- Born: Worcester, South Africa
- Occupation: Novelist
- Spouse: James Wagman
- Writing career
- Language: English
- Website: www.annelandsman.com

= Anne Landsman =

South African-born novelist based in New York

Anne Landsman (born 14 April 1959) is a novelist. She was born in Worcester, South Africa, the daughter of a country doctor, and is a graduate of the University of Cape Town and Columbia University. Until 2001, she lectured at The New School university in New York, where she still lives with her husband, architect James Wagman, and children.

She is the author of the novels The Devil's Chimney and The Rowing Lesson. The first novel developed from one of her short stories published in the American Poetry Review; the second is more autobiographical, telling the story of a Jewish South African woman.
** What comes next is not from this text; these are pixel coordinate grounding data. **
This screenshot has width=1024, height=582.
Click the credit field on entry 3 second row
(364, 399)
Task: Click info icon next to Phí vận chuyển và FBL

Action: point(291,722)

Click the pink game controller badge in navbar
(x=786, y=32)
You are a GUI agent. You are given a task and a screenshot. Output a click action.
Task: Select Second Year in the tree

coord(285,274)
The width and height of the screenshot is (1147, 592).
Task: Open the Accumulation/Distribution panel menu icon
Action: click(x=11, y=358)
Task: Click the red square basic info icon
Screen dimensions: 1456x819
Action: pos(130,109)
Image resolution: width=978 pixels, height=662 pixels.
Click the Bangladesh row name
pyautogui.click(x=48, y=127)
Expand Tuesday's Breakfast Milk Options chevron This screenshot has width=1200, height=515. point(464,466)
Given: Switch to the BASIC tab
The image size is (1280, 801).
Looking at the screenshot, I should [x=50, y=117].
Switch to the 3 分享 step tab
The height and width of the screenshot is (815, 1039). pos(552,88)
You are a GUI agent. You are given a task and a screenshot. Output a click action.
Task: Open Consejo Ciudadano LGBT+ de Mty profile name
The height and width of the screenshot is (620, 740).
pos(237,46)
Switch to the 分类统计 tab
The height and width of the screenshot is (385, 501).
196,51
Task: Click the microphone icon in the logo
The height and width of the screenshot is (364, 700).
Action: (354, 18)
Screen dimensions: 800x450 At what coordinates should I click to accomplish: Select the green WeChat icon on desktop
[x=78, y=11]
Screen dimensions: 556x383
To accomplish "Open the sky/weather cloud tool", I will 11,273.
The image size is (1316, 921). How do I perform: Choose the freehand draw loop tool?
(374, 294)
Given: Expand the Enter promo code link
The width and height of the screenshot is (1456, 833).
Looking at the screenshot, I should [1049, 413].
Her novels have been published in the United Kingdom, Germany, South Africa, the Netherlands, Norway and Denmark, as well as the U.S. She has contributed essays to the anthologies Touch, An Uncertain Inheritance and The Honeymoon’s Over and has written for numerous publications including The Washington Post, The American Poetry Review, The Believer, The Guardian and The Telegraph. She has taught writing at Columbia University, Brooklyn College and The New School for Social Research. Landsman is on the board of trustees at The Writers' Room in New York City.

== Novels ==

- The Devil’s Chimney (1997) ISBN 1-56947-101-0
- The Rowing Lesson (2007) ISBN 1-56947-469-9

== Awards ==
- 2009 Sunday Times Fiction Prize,
- 2009 M-Net Literary Award
- PEN/Hemingway Award
- Janet Heidinger Kafka Prize
- Sami Rohr Prize for Jewish Literature (shortlisted)
- Harold U. Ribalow Prize (shortlisted)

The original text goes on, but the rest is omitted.